Can I Give My Timeshare Back to the Resort?
Explore the possibility of returning your timeshare directly to the developer. Understand the resort-controlled process and what determines a successful outcome.
Explore the possibility of returning your timeshare directly to the developer. Understand the resort-controlled process and what determines a successful outcome.
Many timeshare owners seek to end their ownership obligations as their circumstances change. The annual maintenance fees, averaging over $1,100, can become a financial strain, especially if the property is no longer used. One potential path is to return the timeshare directly to the resort developer. This article explores giving a timeshare back by outlining available programs, qualification requirements, and the steps involved.
Giving a timeshare back to the resort is possible through formal “deed-back” or “surrender” programs. These are voluntary initiatives from resort developers that allow an owner to sign the deed and all ownership rights back to the company. This process terminates the owner’s contract and the obligation to pay future maintenance fees. These programs are entirely at the discretion of the resort, as no law compels a company to take back a timeshare.
The availability and terms of these programs vary significantly between developers, and they are often not widely advertised. A resort’s willingness to accept a deed-back can depend on its financial position and inventory needs. A deed-back involves returning the property to the developer, usually without any financial compensation for the owner.
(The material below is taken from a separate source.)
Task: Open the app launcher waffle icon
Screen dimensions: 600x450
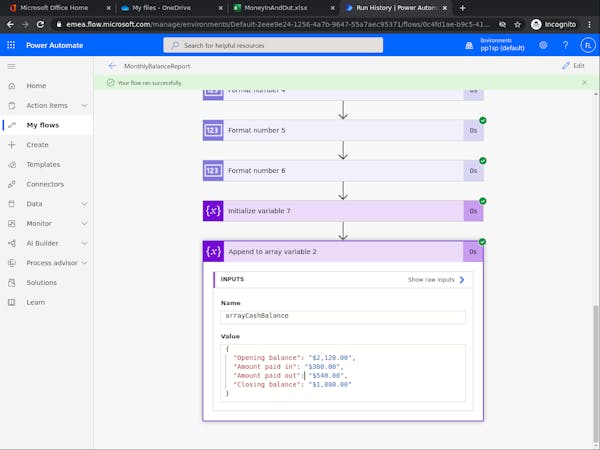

Before a resort will consider a deed-back, an owner must meet several eligibility criteria. The primary requirement is that the timeshare must be owned free and clear. Any mortgage or loan used for the purchase must be paid in full, with no outstanding liens against the property, as resorts will not take back a property that carries debt.
Another condition is that the owner’s account must be in good standing. All annual maintenance fees, special assessments, and other dues must be paid and up to date. An account with a history of late payments or outstanding balances will likely be disqualified.
Beyond these financial prerequisites, some resorts have additional criteria. A developer might be more willing to accept a timeshare at a high-demand location while refusing units at older properties. Some programs are also designed for owners experiencing documented financial hardship or health issues that prevent travel.
To initiate a deed-back request, you must gather documents to prove ownership and good standing. These include:
Most resorts with deed-back programs have a specific application form. You can obtain this by contacting the resort’s owner services or the department that handles exits. The application will require your account number, personal identification, and a formal written request to surrender the timeshare.
Once you confirm your eligibility and gather your documents, the process can begin. The first step is to contact the correct department at your resort, specifically asking for the one that handles “deed-backs,” “surrenders,” or “exit” programs. You need to reach the personnel who manage these transactions directly, as a general customer service representative may not be able to help.
After making contact, you will submit your completed application package, including the surrender form and supporting documents. The resort will specify how to submit the package, such as via certified mail or an online portal. It is advisable to keep copies of everything you send and use a delivery method that provides proof of receipt.
The resort’s review process can take anywhere from a few months to over a year. If the resort approves your request, they will prepare the final transfer documents for you to sign. Some resorts charge a transfer or processing fee, which could range from a few hundred dollars to an amount equal to one or more years of maintenance fees.
If the resort denies your request or does not offer a deed-back program, other options are available. One alternative is to sell the timeshare on the resale market through specialized websites or general platforms like eBay. Be aware that most timeshares sell for a small fraction of their original price, and some have little to no market value.
Another strategy is to rent out your timeshare. If your contract allows, you can list your week or points on rental platforms to generate income. This revenue can help offset the annual maintenance fees, making ownership more manageable.
When exploring alternatives, exercise caution with timeshare exit companies, as the Federal Trade Commission has warned about scams in this industry. Be wary of any company that demands a large upfront fee while guaranteeing contract cancellation. Many of these companies provide little value for their cost, so always research a company’s reputation and avoid high-pressure sales tactics.